The emotional toll
Comforting patients and families in times of distress and suffering is something that comes naturally to many in critical care, and our training further improves our ability to do this effectively. No amount of training, however, could have prepared us for the degree and volume of suffering we bore witness to this past year and the resulting moral injury many are still dealing with. We were present for families’ most intimate moments, holding phones and tablets up to patients so their families could say their goodbyes, listening to the “I love yous,” “I’ll miss yous,” “I’m sorrys,” and “Please don’t gos.” Nurses held patients’ hands as they took their last breaths so they wouldn’t die alone and worked to move husbands and wives into the same room so they could be together in their final moments. Entrenched in each of our identities is the role of healer, and we found ourselves questioning our effectiveness in rising to meet suffering on a scale we had never seen before. Little did we understand that while our paradigms were reinforcing the benefits of patient-centered care for patients and their families, that framework was also serving to facilitate our role as healers – that without it, we all suffer.
Rising to the challenge
These unprecedented circumstances led to creative efforts to bridge some of these barriers. Health systems created photo lanyards that providers wore over their PPE so patients could identify their health care team and connect with them on a more human level. Video conferencing technology was brought to the patient bedside using smartphones and tablets to assist them in communicating with their families. Doctors and nurses coordinated multiple calls throughout the day to ensure families felt included in the care plans and were always abreast of any new developments.

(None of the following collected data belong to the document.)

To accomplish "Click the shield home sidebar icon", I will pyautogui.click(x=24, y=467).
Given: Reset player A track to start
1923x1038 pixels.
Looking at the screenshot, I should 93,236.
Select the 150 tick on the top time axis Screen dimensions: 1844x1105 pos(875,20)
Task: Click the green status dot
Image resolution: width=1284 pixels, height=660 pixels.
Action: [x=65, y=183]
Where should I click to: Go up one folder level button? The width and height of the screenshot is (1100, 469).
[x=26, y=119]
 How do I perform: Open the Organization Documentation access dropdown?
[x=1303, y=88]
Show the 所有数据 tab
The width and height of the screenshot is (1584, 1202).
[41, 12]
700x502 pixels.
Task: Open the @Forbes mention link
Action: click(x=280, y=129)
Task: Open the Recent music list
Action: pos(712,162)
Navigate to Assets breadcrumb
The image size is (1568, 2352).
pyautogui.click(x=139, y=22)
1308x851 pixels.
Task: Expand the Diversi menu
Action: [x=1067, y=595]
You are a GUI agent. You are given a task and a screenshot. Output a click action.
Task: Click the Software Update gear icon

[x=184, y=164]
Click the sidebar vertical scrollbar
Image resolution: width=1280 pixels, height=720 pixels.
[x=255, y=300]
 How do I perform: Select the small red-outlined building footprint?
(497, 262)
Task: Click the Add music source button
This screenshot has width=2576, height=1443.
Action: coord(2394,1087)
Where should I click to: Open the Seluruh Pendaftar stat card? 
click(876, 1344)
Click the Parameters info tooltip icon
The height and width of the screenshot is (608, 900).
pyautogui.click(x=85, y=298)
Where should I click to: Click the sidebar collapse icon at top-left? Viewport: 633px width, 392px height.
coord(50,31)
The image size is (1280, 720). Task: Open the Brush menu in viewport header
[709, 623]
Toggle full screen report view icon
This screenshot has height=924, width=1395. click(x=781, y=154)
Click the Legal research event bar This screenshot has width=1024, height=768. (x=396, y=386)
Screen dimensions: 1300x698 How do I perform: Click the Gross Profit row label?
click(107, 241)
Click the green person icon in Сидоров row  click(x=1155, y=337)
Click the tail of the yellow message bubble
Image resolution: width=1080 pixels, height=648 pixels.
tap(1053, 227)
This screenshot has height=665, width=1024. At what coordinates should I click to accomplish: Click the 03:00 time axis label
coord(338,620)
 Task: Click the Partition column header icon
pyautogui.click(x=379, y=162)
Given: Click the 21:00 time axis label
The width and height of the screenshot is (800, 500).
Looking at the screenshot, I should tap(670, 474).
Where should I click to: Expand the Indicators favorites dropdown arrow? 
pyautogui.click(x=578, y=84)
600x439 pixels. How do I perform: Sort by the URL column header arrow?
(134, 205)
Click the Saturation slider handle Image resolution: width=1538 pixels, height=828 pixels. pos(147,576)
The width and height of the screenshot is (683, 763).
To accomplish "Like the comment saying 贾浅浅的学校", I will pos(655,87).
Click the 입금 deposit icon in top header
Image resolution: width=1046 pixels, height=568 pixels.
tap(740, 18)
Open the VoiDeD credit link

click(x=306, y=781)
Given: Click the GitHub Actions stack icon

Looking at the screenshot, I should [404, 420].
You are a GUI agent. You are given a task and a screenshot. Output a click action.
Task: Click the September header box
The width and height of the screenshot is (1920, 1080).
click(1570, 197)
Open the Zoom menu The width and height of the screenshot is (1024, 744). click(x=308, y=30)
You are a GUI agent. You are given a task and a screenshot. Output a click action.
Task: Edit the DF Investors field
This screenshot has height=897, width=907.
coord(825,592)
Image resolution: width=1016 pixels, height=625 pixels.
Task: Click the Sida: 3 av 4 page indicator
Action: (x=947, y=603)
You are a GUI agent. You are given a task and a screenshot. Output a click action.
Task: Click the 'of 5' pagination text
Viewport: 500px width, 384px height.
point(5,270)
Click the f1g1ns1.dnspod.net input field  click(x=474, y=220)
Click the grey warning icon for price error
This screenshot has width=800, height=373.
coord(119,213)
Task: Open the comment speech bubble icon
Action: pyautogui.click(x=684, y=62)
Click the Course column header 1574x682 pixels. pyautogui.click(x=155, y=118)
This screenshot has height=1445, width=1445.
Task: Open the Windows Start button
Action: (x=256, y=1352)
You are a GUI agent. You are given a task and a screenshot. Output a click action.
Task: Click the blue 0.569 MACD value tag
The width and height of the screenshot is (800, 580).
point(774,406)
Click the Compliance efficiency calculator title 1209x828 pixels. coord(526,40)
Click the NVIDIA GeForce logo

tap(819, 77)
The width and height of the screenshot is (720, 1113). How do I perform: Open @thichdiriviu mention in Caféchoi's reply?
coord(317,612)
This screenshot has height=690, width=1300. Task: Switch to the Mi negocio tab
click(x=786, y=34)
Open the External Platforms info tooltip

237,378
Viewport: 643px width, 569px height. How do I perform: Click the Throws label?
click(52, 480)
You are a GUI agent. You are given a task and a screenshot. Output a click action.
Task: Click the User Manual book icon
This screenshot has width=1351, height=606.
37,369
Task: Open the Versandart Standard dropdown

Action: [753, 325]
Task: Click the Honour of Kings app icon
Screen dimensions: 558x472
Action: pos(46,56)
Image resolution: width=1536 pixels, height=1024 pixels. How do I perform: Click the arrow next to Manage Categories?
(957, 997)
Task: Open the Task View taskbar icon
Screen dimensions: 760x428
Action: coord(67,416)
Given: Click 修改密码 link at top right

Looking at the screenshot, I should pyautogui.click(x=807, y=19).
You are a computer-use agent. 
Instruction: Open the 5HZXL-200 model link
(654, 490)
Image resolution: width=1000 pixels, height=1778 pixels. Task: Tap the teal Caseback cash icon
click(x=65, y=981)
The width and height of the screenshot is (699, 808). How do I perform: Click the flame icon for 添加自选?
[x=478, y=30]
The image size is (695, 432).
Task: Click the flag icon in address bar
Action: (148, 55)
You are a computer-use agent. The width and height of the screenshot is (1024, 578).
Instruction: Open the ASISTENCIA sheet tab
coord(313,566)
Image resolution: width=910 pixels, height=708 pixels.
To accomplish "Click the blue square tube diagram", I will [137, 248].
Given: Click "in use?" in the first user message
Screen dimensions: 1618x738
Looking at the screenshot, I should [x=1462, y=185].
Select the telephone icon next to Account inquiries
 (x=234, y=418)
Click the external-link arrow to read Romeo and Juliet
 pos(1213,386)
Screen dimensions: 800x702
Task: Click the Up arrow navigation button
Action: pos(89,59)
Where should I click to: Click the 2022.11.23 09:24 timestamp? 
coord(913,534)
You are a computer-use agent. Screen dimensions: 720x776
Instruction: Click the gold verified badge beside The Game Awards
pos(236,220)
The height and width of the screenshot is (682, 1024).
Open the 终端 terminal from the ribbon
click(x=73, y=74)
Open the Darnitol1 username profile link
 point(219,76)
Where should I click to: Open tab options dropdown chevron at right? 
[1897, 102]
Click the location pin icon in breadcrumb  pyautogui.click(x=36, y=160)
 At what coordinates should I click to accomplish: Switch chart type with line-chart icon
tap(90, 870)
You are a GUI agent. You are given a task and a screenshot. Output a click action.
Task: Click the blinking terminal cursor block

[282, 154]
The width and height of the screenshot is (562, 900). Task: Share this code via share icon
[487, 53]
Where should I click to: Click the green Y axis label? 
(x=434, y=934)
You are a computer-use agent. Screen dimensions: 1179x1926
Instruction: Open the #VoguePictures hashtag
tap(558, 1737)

All these initiatives were our way of attempting to alleviate some of the suffering we were witnessing, and in some ways felt complicit in. It is in hindsight that we can look back and question if we could have done things differently. We treated family as visitors, when in fact, they are fundamental members of the care team who play an active and critical role in patient care. This was, in part, driven by national unpreparedness when it came to PPE supplies, in addition to misinformation and inconsistent messaging early in the pandemic with regards to the mechanism of transmission of disease from various health organizations. While we did our best given the circumstances, we must not allow this experience to lead us away from the tenets we know to be essential to patient, family, and health care provider well-being.
All in health care met the call to action – nurses, physicians, advanced practice providers, respiratory therapists, nutritionists, pharmacists, physical therapists, patient transporters, environmental service workers, and all others who kept our hospitals and patient care facilities open through this pandemic and embarked on what amounted to a collective, global, ongoing “code-blue alert,” resuscitating patient after patient, hotspot after hotspot, region after region, and country after country. We expanded hospital bed capacities, created ICU beds where there were none, developed novel process protocols, and learned in real time what seemed to help (or not) in treating this novel disease, all while participating in incredible international scientific collaboration and information sharing that has contributed in getting the collective “us” through this first year of the pandemic. We did what we were trained and called to do.
Preparing for the future
There will inevitably be another public health crisis, and we must advocate for better preparedness next time, insisting on overall stronger public health systems and pandemic preparedness. We must address our PPE stores and supply chains. We must have disaster preparedness plans that go beyond the scope of mass casualty events and bioterrorism. Beyond physical recovery, we must tend to the factors that impact patients’ long-term recovery, with attention to emotional and psychological well-being. We must advocate for all of this now, while the memories are fresh and before the impact of this collective suffering begins to fade. It can never again be acceptable to exclude families from the health care setting. We must advocate for our patients and for the resources, systems, processes, and support that will allow us to do better.
Dr. Hegab is Associate Director, Pulmonary Hypertension Program, Medical Director, Pulmonary Embolism Response Team, Division of Pulmonary and Critical Care Medicine, Henry Ford Hospital; and Assistant Professor, Wayne State University School of Medicine, Detroit.